Writing Progresses on Airspeed’s Behind-the-Scenes Series about Airshows

I’m bouncing back from a laptop problem that caused be to lose the in-process scripts for four Airspeed episodes.  I’m aggressively trying to re-write them so that I can get a few of these episodes out by the end of the year.  In the meantime, this little chunk of prose struck me as a tasty vignette to whet your appetite for the upcoming episodes.  Enjoy!


Mike “Kahuna” Stewart of Team RV (now known as Team Aerodynamix) once told me that you train so that you can safely fly your airshow demo while performing at 80% of your physical and mental capacity.

Airshows can be rough environments.  Sometimes you fly a long way to get there.  It’s strange airspace.  It can be different airspace every weekend.  You sleep in a strange bed in a strange hotel room.  Even when you do get to sleep, you usually have to be up and to a briefing between 8:30 and 10:00 a.m. the next day.  And, if you don’t brief, you don’t fly.

Raw records:
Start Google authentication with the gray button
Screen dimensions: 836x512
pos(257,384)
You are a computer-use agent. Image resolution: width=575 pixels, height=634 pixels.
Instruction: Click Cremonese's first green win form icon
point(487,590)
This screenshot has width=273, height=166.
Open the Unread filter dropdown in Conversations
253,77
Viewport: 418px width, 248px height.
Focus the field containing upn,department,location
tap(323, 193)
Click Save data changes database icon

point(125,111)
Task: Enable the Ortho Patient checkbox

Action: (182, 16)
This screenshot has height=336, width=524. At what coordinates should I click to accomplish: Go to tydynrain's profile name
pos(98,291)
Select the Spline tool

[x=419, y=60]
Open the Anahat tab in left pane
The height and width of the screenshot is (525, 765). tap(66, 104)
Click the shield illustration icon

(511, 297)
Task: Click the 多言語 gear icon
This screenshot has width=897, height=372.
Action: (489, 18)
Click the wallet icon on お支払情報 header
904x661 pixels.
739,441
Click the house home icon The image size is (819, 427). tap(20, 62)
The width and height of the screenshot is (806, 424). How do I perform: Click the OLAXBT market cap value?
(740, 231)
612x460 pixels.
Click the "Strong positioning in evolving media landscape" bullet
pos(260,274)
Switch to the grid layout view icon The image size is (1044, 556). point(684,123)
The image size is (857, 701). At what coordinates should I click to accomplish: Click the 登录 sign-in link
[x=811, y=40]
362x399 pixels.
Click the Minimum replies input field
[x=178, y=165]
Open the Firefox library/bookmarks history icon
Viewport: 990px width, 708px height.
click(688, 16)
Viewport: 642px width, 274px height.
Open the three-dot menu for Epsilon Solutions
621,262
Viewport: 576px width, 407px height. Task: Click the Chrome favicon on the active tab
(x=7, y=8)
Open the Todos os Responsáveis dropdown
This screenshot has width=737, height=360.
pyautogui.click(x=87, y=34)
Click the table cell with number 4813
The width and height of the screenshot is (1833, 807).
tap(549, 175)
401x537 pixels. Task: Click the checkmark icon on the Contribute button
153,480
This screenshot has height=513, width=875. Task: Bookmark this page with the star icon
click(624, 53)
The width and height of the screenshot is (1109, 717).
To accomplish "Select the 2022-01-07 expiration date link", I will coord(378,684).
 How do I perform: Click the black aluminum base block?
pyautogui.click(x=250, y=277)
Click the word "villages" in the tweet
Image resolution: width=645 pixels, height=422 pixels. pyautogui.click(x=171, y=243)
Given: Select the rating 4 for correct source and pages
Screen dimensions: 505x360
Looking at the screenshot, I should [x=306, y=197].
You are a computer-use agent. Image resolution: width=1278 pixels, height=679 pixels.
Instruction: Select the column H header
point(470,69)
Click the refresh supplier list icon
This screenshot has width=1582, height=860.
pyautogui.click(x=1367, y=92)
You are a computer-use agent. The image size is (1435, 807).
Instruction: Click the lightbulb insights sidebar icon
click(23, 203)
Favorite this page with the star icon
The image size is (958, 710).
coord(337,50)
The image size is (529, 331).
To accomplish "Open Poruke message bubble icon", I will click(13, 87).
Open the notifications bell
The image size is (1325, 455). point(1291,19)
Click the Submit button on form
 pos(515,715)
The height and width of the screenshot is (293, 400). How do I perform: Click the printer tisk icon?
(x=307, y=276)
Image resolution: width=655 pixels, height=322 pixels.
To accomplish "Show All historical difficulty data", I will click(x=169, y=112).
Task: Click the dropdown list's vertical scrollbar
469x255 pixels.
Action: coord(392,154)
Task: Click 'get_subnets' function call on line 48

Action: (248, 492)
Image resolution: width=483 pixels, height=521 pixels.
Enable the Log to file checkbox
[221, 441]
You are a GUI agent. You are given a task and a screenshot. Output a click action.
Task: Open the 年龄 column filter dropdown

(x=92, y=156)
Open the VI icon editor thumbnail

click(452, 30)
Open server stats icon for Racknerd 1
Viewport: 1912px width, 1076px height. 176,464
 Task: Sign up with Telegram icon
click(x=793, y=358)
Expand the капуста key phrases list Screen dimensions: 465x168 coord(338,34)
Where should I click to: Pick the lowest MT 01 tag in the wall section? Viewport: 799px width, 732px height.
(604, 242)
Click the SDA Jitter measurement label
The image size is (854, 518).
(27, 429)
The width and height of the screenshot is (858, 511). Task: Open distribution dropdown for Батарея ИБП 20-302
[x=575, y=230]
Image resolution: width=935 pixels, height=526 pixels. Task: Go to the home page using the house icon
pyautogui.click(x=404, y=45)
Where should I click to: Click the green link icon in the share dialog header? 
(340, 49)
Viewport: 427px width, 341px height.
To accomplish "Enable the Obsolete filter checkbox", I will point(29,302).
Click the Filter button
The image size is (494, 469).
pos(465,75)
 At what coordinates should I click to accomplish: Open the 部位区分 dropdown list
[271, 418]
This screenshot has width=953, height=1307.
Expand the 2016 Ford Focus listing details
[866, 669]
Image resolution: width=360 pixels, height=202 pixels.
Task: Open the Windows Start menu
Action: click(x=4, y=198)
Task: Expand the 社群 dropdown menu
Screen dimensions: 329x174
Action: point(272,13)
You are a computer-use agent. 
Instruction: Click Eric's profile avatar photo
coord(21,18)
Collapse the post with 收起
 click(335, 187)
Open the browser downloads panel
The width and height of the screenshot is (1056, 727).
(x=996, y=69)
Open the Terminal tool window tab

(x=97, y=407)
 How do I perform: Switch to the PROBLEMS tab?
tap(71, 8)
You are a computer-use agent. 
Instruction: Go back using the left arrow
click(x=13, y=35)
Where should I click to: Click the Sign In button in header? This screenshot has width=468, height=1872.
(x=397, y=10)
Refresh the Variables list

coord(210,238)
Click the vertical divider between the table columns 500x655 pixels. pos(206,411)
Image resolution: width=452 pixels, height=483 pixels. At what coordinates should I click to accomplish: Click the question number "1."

To-do list:
1) Quote the airshow post from "I’m bouncing back" to "upcoming episodes.  Enjoy!".
2) In the rows, switch "aluminum" to "steel" from the line with "The width and height of the screenshot is (1109, 717)." to the line with "pyautogui.click(x=250, y=277)", and return only those lines, otherwise unchanged.

Complete answers:
1)
I’m bouncing back from a laptop problem that caused be to lose the in-process scripts for four Airspeed episodes.  I’m aggressively trying to re-write them so that I can get a few of these episodes out by the end of the year.  In the meantime, this little chunk of prose struck me as a tasty vignette to whet your appetite for the upcoming episodes.  Enjoy!

2)
The width and height of the screenshot is (1109, 717).
To accomplish "Select the 2022-01-07 expiration date link", I will coord(378,684).
 How do I perform: Click the black steel base block?
pyautogui.click(x=250, y=277)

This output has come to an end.